Это не было хвастовством. У меня и в самом деле была память профессионального военного разведчика, и я мог на эту память положиться. Однако я, сам не знаю для чего, отметил на карте в своем планшетнике места, где брал пробы. Но сообщать об этом генералу, решил я, ни к чему. Пусть считает, что я только на память полагаюсь.

– Вот и отлично.

– Я понял, товарищ генерал. Выполню все задания.

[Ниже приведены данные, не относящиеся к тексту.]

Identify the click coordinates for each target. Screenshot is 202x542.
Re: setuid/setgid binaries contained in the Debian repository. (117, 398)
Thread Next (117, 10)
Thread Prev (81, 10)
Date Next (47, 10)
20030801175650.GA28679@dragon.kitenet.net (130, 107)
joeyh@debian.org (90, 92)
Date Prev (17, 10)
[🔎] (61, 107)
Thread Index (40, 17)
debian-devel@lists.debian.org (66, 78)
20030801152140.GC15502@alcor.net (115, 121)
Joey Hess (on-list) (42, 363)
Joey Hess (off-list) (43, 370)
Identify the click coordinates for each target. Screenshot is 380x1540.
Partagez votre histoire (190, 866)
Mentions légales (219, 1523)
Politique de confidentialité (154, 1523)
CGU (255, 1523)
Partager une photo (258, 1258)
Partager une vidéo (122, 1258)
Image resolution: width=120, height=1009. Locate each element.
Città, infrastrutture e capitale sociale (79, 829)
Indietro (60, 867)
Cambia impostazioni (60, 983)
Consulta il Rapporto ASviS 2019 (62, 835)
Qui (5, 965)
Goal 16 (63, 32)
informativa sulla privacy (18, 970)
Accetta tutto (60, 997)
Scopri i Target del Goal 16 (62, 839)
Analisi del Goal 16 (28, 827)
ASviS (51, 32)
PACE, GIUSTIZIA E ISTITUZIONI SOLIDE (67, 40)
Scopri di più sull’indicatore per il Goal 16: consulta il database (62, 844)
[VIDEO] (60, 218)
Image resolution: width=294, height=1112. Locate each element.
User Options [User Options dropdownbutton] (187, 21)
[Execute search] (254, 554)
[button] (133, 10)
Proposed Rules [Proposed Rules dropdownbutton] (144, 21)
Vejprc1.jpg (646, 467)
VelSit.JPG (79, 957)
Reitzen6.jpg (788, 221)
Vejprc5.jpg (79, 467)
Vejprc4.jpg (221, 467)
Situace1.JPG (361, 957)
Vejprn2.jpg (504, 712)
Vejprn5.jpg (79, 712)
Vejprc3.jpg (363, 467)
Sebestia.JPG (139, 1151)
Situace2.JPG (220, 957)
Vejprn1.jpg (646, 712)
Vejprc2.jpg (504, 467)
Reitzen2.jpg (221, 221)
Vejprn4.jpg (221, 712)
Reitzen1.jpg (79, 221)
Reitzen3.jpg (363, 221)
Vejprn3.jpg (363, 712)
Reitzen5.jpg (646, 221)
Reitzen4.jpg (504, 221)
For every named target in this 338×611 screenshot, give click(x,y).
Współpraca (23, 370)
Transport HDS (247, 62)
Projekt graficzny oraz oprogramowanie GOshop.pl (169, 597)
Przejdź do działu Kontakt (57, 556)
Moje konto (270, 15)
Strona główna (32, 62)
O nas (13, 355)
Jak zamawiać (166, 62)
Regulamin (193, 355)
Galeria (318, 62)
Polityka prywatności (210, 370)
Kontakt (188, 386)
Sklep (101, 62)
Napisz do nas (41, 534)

– Главное, побольше снимайте на камеру. И то, о чем я вас, Владимир Александрович, просил, выполните. Сам процесс тоже снимайте на видео. И все, что будет представляться непонятным и внеземным, тоже снимайте. Абсолютно все. У спектрофотометра, который вам доставят, большая карта памяти, потому не стесняйтесь. Еще одно задание, товарищ старший лейтенант… Вы должны будете найти точно такой же след, с какого делали «скребок».

– В том же месте?

– Это не обязательно. И насыпьте на след сахар. У вас есть с собой сахар?

– Входит в сухой паек. Всегда можно порцию выделить.

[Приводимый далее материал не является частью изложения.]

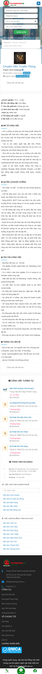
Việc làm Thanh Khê (11, 545)
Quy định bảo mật (8, 594)
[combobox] (21, 21)
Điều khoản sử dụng (9, 604)
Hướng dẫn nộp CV (9, 613)
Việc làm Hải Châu (10, 527)
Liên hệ (4, 640)
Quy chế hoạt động (9, 608)
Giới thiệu (5, 621)
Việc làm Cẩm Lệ (9, 523)
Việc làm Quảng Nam (11, 549)
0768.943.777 (11, 586)
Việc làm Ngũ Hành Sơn (12, 538)
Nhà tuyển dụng (8, 635)
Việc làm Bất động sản (12, 510)
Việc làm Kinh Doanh (11, 495)
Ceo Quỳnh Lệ (7, 626)
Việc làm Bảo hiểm (10, 506)
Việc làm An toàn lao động (13, 499)
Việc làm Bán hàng (10, 502)
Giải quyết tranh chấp (10, 599)
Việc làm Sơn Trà (10, 541)
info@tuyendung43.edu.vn (15, 582)
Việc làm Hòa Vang (10, 530)
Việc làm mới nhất (8, 631)
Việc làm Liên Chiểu (11, 534)
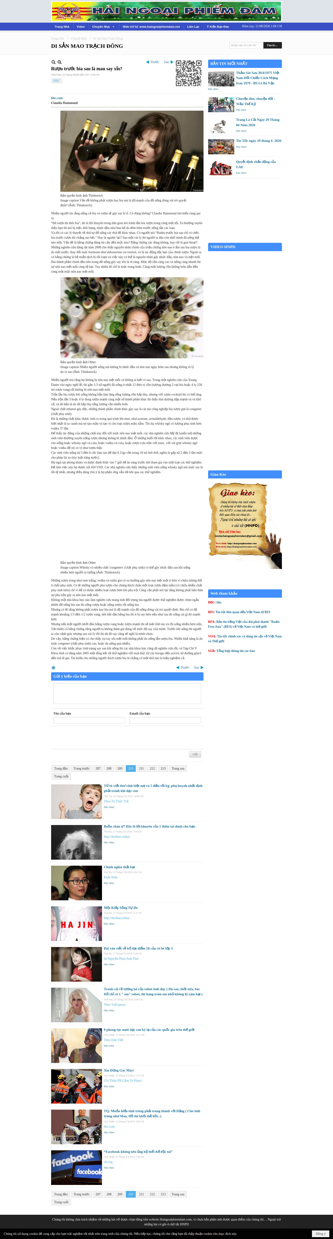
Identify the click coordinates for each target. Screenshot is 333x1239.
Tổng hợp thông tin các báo (235, 651)
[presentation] (88, 738)
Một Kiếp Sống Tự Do (121, 908)
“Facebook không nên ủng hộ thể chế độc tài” (138, 1152)
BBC (56, 80)
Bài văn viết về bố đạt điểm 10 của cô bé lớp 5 (138, 948)
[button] (104, 26)
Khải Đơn (110, 877)
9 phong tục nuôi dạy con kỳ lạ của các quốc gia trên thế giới (149, 1030)
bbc (219, 602)
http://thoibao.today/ (117, 836)
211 (141, 768)
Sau (166, 62)
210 (130, 768)
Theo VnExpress (114, 1004)
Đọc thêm (109, 807)
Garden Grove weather (245, 240)
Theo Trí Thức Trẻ (116, 801)
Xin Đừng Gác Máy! (119, 1070)
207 (98, 768)
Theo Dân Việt (113, 1040)
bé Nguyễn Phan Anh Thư (121, 958)
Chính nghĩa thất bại (119, 867)
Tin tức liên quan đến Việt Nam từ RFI (243, 612)
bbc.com (57, 98)
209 (119, 768)
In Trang (53, 667)
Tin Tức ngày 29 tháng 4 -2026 (258, 141)
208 (109, 768)
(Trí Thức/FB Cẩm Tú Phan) (123, 1080)
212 (152, 768)
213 (163, 768)
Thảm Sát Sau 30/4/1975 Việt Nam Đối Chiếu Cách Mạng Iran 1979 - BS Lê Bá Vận (257, 78)
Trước (155, 62)
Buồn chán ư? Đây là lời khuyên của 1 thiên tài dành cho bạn (149, 826)
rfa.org (108, 1162)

– Вот и насыпьте. И снимите последующую реакцию на свой планшетник. Какой бы она ни была. Даже если ее вообще не будет – это тоже следует снять. Отрицательный результат в любом исследовании – это тоже результат. Он показывает, какой путь лишен перспективы.

– Я понял, товарищ генерал. Это все?

– Некоторые подробности вам расскажет инструктор, который прилетит к вам с посылкой. Я там еще кое-что говорил вашему командующему. Он вам передаст. Задание для всей группы. У меня все! Счастливого пути! Ждем вашего возвращения и результатов. Главное – результатов. Они сейчас важнее всего. Для безопасности всей страны!

Хорошенькое напутствие! Сам, дескать, можешь пропадать, а результат выдать обязан… Помню, как-то видел по телевидению выступление одного российского ученого по поводу экспериментов с запуском большого адронного коллайдера в Европе, где наши спецы тоже работают. Этого ученого спросили, что будет, если они в самом деле смоделируют тот самый Большой взрыв, который сотворил нашу Вселенную. Ведь Земля, как кое-кто предупреждал, может погибнуть… На что ученый, недолго думая, ответил: «Ну и что? Зато мы будем знать». Я бы сам таких ученых, честно говоря, расстреливал вместе с их знанием…

В моем понимании, знания даются людям для того, чтобы они служили человечеству. А знания только ради знаний – это просто пустое место. Это вода в водопроводе, который не имеет крана для того, чтобы напоить человека.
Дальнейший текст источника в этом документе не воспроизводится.